## Exercise prompt
Examine the entries and show every line in which the word "computer" is found.

Collected data:
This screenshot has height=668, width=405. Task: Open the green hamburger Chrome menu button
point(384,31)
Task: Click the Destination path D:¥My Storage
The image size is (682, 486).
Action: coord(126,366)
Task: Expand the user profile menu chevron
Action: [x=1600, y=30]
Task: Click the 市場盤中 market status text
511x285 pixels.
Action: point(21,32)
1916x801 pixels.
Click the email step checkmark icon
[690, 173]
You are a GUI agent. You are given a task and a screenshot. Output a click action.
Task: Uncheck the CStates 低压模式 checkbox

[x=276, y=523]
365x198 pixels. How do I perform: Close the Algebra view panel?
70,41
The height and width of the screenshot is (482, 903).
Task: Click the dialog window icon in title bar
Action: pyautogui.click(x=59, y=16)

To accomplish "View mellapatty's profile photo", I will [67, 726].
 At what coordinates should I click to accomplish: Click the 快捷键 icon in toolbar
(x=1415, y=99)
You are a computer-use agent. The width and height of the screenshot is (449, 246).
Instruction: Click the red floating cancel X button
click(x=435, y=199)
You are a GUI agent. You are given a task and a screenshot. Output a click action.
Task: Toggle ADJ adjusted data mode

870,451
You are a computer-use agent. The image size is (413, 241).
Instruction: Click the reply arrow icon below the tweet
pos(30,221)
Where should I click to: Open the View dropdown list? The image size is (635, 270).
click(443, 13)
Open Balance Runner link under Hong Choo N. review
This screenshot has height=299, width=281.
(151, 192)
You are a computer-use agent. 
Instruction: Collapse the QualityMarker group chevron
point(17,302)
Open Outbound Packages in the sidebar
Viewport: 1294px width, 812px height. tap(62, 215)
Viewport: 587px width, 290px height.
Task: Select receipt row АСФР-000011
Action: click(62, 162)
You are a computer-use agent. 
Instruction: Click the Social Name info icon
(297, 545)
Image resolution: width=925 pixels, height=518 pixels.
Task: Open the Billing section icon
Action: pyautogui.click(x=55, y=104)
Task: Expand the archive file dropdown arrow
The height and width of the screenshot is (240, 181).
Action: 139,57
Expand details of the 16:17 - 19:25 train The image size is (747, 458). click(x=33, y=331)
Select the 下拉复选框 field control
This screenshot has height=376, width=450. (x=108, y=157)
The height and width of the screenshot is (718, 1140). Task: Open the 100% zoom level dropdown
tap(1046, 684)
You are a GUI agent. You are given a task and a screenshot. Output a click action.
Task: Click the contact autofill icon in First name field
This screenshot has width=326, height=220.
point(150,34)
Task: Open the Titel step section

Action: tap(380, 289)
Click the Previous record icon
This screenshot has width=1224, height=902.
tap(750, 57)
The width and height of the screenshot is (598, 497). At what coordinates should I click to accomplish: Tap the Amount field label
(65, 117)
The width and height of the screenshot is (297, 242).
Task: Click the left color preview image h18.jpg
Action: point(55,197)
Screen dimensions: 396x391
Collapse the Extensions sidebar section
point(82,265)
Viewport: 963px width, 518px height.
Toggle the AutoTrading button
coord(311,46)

## Response to the task
You are a computer-use agent. The width and height of the screenshot is (449, 246).
You are a computer-use agent. The image size is (413, 241).
You are a computer-use agent. 
You are a computer-use agent. 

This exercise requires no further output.